Zuvor hatte ich aber immerhin noch zwei interessante Sendekonzepte kennenlernen dürfen: das Auslandsmagazin “Hin & Weg” von Radio Sirup aus Siegen und die englischsprachige “Miller & Johnson Show” beim CampusRadio Bonn. Denn auch das ist ja das Schöne an Campusradios: Man kann ohne Quotendruck und Gremien-Terror neue Ideen ausprobieren. Hinterher enden ja eh alle Moderatoren bei Einslive und Das Ding.

Interessant und sogar unterhaltsam wurde es erst in der letzten Diskussionsrunde. Das interessante war das Thema “Campusradios auf dem Weg von der analogen in die digitale Welt” (Liveblog), das unterhaltsame war unter anderem die Moderation von Radio-Q-Urgestein Daniel Fiene. Während das “Impulsreferat” von Matthias Felling die Idee des “digitalen” noch sehr weit fasste (Digitalradio, Internet, Podcasts, mobile Endgeräte), ging es anschließend leider fast nur noch um das Thema Digitalradio, von dem alle immer wieder betonten, dass das noch Zukunftsmusik sei. Vom Dachverband CampusRadios NRW (angesichts der Tatsache, dass dort nicht alle Campusradios NRWs vertreten sind, sollte man vielleicht besser von einem “Vordachverband” sprechen) gab es noch zu hören, dass es ihn seit zwei Jahren gibt, was sich im Wesentlichen mit meinen Erfahrungen in diesem Verein deckte.
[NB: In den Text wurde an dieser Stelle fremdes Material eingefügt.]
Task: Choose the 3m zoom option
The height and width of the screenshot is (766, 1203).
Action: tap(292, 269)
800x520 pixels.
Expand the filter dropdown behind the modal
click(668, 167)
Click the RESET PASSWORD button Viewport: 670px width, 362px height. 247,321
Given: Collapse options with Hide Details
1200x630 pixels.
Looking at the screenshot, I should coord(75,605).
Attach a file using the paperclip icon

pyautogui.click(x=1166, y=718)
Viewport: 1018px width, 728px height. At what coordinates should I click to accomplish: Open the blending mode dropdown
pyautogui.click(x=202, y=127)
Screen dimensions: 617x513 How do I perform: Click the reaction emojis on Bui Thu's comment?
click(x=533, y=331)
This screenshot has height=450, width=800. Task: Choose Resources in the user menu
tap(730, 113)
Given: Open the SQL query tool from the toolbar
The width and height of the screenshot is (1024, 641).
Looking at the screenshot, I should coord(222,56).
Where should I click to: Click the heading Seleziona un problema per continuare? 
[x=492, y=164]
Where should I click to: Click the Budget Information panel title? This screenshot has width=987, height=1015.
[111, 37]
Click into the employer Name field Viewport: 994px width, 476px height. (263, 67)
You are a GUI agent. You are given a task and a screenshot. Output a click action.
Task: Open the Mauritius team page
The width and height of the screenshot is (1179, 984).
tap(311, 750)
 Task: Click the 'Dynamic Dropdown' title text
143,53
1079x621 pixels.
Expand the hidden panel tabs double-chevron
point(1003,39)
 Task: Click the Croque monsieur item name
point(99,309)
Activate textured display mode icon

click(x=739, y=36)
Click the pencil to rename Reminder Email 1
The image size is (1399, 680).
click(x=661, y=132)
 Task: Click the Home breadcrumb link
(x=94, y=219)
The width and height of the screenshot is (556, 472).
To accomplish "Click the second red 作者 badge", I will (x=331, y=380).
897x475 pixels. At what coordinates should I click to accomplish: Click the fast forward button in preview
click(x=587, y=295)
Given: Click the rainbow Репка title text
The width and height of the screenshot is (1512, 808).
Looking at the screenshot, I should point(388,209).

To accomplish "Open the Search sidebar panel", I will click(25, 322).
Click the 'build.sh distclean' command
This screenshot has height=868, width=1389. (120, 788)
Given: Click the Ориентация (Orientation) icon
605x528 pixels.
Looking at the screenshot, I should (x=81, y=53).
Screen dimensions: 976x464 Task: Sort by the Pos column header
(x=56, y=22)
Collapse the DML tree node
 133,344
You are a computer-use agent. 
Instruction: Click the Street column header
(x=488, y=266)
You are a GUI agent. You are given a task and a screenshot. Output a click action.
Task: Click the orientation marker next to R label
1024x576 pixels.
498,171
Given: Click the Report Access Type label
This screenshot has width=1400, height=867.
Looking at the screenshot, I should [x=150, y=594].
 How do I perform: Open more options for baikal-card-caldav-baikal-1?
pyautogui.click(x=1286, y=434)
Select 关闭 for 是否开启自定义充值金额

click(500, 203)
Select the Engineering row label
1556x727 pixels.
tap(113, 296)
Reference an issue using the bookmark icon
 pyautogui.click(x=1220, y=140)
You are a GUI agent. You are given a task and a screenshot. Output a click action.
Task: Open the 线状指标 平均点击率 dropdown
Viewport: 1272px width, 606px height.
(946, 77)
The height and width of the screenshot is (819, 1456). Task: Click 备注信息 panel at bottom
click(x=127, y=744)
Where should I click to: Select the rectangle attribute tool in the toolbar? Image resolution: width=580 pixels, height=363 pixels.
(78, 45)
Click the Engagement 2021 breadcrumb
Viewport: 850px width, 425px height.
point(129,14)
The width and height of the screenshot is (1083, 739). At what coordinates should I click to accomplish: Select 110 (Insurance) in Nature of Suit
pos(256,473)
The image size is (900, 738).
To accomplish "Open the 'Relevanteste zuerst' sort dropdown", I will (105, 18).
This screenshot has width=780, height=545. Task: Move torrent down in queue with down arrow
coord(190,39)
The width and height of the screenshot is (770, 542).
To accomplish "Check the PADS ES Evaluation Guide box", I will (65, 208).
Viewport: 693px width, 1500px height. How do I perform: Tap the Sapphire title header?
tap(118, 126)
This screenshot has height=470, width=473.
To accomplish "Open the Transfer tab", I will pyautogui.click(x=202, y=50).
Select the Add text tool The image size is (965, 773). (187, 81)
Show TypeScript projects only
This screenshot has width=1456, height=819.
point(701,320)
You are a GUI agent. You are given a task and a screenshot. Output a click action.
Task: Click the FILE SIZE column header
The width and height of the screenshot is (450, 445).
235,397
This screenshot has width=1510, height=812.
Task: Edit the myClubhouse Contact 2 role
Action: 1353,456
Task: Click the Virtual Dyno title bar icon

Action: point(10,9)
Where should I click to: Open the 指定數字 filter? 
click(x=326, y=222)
Denn so gut und wichtig die Idee ist, eine gemeinsame Vertretung zu haben: Die Idee, mehrere unabhängige Sender irgendwie kooperieren zu lassen, äußert sich auf einer höheren Ebene ja vor allem durch Gremien-Terror.

So endete der Campus-Radio-Tag (sieht das Wort nicht herrlich albern aus mit den ganzen Bindestrichen?) leider ohne einen nennenswerten Erkenntnisgewinn für mich. Noch vor dem Gespräch mit NRW-“Innovationsminister” Andreas Pinkwart, der Verleihung des Campusradio-Preises und dem gemeinsamen Abendessen verließ ich die Veranstaltung. Ich musste unbedingt Bayern München verlieren sehen.

P.S.: Ich danke Schandmaennchen.de für die Inspiration für die Überschrift.